* _EXERCISE GOAL_
Write out the entries below in full, exactly as given.
:: TASK DATA
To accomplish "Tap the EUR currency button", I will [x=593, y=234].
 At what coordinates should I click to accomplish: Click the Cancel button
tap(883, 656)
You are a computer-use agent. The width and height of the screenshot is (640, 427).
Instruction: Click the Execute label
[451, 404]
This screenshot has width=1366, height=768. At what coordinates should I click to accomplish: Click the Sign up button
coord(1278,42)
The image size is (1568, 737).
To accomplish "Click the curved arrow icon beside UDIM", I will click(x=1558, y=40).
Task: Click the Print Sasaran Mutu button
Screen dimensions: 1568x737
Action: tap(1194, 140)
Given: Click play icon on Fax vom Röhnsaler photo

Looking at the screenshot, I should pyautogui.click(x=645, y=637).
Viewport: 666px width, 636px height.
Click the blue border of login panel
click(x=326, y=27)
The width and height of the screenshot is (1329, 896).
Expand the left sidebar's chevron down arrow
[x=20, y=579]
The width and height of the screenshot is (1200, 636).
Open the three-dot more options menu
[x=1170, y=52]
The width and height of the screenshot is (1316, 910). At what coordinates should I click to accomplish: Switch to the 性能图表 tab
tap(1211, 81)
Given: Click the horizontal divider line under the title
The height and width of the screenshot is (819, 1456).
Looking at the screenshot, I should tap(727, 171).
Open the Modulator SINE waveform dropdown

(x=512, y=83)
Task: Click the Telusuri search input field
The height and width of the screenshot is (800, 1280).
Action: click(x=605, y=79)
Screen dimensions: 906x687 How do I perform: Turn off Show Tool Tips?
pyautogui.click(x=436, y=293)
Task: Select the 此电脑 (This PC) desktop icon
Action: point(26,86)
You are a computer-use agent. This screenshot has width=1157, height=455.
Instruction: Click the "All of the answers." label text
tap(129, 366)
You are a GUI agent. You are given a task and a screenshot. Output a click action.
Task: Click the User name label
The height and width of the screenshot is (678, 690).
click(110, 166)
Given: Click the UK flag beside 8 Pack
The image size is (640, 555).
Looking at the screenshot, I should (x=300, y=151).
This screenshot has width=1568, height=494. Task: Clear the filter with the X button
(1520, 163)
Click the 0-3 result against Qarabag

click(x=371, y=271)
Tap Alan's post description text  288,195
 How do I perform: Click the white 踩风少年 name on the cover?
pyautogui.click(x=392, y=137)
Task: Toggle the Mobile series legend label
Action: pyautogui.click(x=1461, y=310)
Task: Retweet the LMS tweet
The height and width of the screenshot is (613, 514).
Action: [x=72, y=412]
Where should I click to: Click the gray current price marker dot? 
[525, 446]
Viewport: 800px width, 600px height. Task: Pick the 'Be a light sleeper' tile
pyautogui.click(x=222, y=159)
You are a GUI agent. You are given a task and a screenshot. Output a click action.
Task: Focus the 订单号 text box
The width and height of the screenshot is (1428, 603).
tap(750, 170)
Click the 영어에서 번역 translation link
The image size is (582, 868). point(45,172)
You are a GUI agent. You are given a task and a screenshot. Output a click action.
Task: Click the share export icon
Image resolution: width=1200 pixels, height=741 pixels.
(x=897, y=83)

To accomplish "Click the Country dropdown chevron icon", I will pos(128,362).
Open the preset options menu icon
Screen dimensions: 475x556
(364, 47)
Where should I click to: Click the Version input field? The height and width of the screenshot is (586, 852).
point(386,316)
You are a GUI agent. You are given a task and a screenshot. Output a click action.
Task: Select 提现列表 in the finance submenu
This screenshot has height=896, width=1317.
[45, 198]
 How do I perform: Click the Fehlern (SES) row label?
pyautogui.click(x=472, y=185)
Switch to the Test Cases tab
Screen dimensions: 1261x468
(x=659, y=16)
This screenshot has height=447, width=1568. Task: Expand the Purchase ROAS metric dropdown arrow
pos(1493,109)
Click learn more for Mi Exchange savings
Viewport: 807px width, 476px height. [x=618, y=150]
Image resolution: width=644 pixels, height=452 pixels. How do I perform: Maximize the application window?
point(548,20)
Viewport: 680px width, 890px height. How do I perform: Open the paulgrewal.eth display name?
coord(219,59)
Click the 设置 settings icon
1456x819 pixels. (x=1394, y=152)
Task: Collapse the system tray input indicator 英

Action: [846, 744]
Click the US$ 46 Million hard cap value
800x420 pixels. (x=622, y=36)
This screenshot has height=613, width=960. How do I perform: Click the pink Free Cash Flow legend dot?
::::
* _REPLY TO THE EXERCISE_
To accomplish "Tap the EUR currency button", I will [x=593, y=234].
 At what coordinates should I click to accomplish: Click the Cancel button
tap(883, 656)
You are a computer-use agent. The width and height of the screenshot is (640, 427).
Instruction: Click the Execute label
[451, 404]
This screenshot has width=1366, height=768. At what coordinates should I click to accomplish: Click the Sign up button
coord(1278,42)
The image size is (1568, 737).
To accomplish "Click the curved arrow icon beside UDIM", I will click(x=1558, y=40).
Task: Click the Print Sasaran Mutu button
Screen dimensions: 1568x737
Action: tap(1194, 140)
Given: Click play icon on Fax vom Röhnsaler photo

Looking at the screenshot, I should pyautogui.click(x=645, y=637).
Viewport: 666px width, 636px height.
Click the blue border of login panel
click(x=326, y=27)
The width and height of the screenshot is (1329, 896).
Expand the left sidebar's chevron down arrow
[x=20, y=579]
The width and height of the screenshot is (1200, 636).
Open the three-dot more options menu
[x=1170, y=52]
The width and height of the screenshot is (1316, 910). At what coordinates should I click to accomplish: Switch to the 性能图表 tab
tap(1211, 81)
Given: Click the horizontal divider line under the title
The height and width of the screenshot is (819, 1456).
Looking at the screenshot, I should tap(727, 171).
Open the Modulator SINE waveform dropdown

(x=512, y=83)
Task: Click the Telusuri search input field
The height and width of the screenshot is (800, 1280).
Action: click(x=605, y=79)
Screen dimensions: 906x687 How do I perform: Turn off Show Tool Tips?
pyautogui.click(x=436, y=293)
Task: Select the 此电脑 (This PC) desktop icon
Action: point(26,86)
You are a computer-use agent. This screenshot has width=1157, height=455.
Instruction: Click the "All of the answers." label text
tap(129, 366)
You are a GUI agent. You are given a task and a screenshot. Output a click action.
Task: Click the User name label
The height and width of the screenshot is (678, 690).
click(110, 166)
Given: Click the UK flag beside 8 Pack
The image size is (640, 555).
Looking at the screenshot, I should (x=300, y=151).
This screenshot has width=1568, height=494. Task: Clear the filter with the X button
(1520, 163)
Click the 0-3 result against Qarabag

click(x=371, y=271)
Tap Alan's post description text  288,195
 How do I perform: Click the white 踩风少年 name on the cover?
pyautogui.click(x=392, y=137)
Task: Toggle the Mobile series legend label
Action: pyautogui.click(x=1461, y=310)
Task: Retweet the LMS tweet
The height and width of the screenshot is (613, 514).
Action: [x=72, y=412]
Where should I click to: Click the gray current price marker dot? 
[525, 446]
Viewport: 800px width, 600px height. Task: Pick the 'Be a light sleeper' tile
pyautogui.click(x=222, y=159)
You are a GUI agent. You are given a task and a screenshot. Output a click action.
Task: Focus the 订单号 text box
The width and height of the screenshot is (1428, 603).
tap(750, 170)
Click the 영어에서 번역 translation link
The image size is (582, 868). point(45,172)
You are a GUI agent. You are given a task and a screenshot. Output a click action.
Task: Click the share export icon
Image resolution: width=1200 pixels, height=741 pixels.
(x=897, y=83)

To accomplish "Click the Country dropdown chevron icon", I will pos(128,362).
Open the preset options menu icon
Screen dimensions: 475x556
(364, 47)
Where should I click to: Click the Version input field? The height and width of the screenshot is (586, 852).
point(386,316)
You are a GUI agent. You are given a task and a screenshot. Output a click action.
Task: Select 提现列表 in the finance submenu
This screenshot has height=896, width=1317.
[45, 198]
 How do I perform: Click the Fehlern (SES) row label?
pyautogui.click(x=472, y=185)
Switch to the Test Cases tab
Screen dimensions: 1261x468
(x=659, y=16)
This screenshot has height=447, width=1568. Task: Expand the Purchase ROAS metric dropdown arrow
pos(1493,109)
Click learn more for Mi Exchange savings
Viewport: 807px width, 476px height. [x=618, y=150]
Image resolution: width=644 pixels, height=452 pixels. How do I perform: Maximize the application window?
point(548,20)
Viewport: 680px width, 890px height. How do I perform: Open the paulgrewal.eth display name?
coord(219,59)
Click the 设置 settings icon
1456x819 pixels. (x=1394, y=152)
Task: Collapse the system tray input indicator 英

Action: [846, 744]
Click the US$ 46 Million hard cap value
800x420 pixels. (x=622, y=36)
This screenshot has height=613, width=960. How do I perform: Click the pink Free Cash Flow legend dot?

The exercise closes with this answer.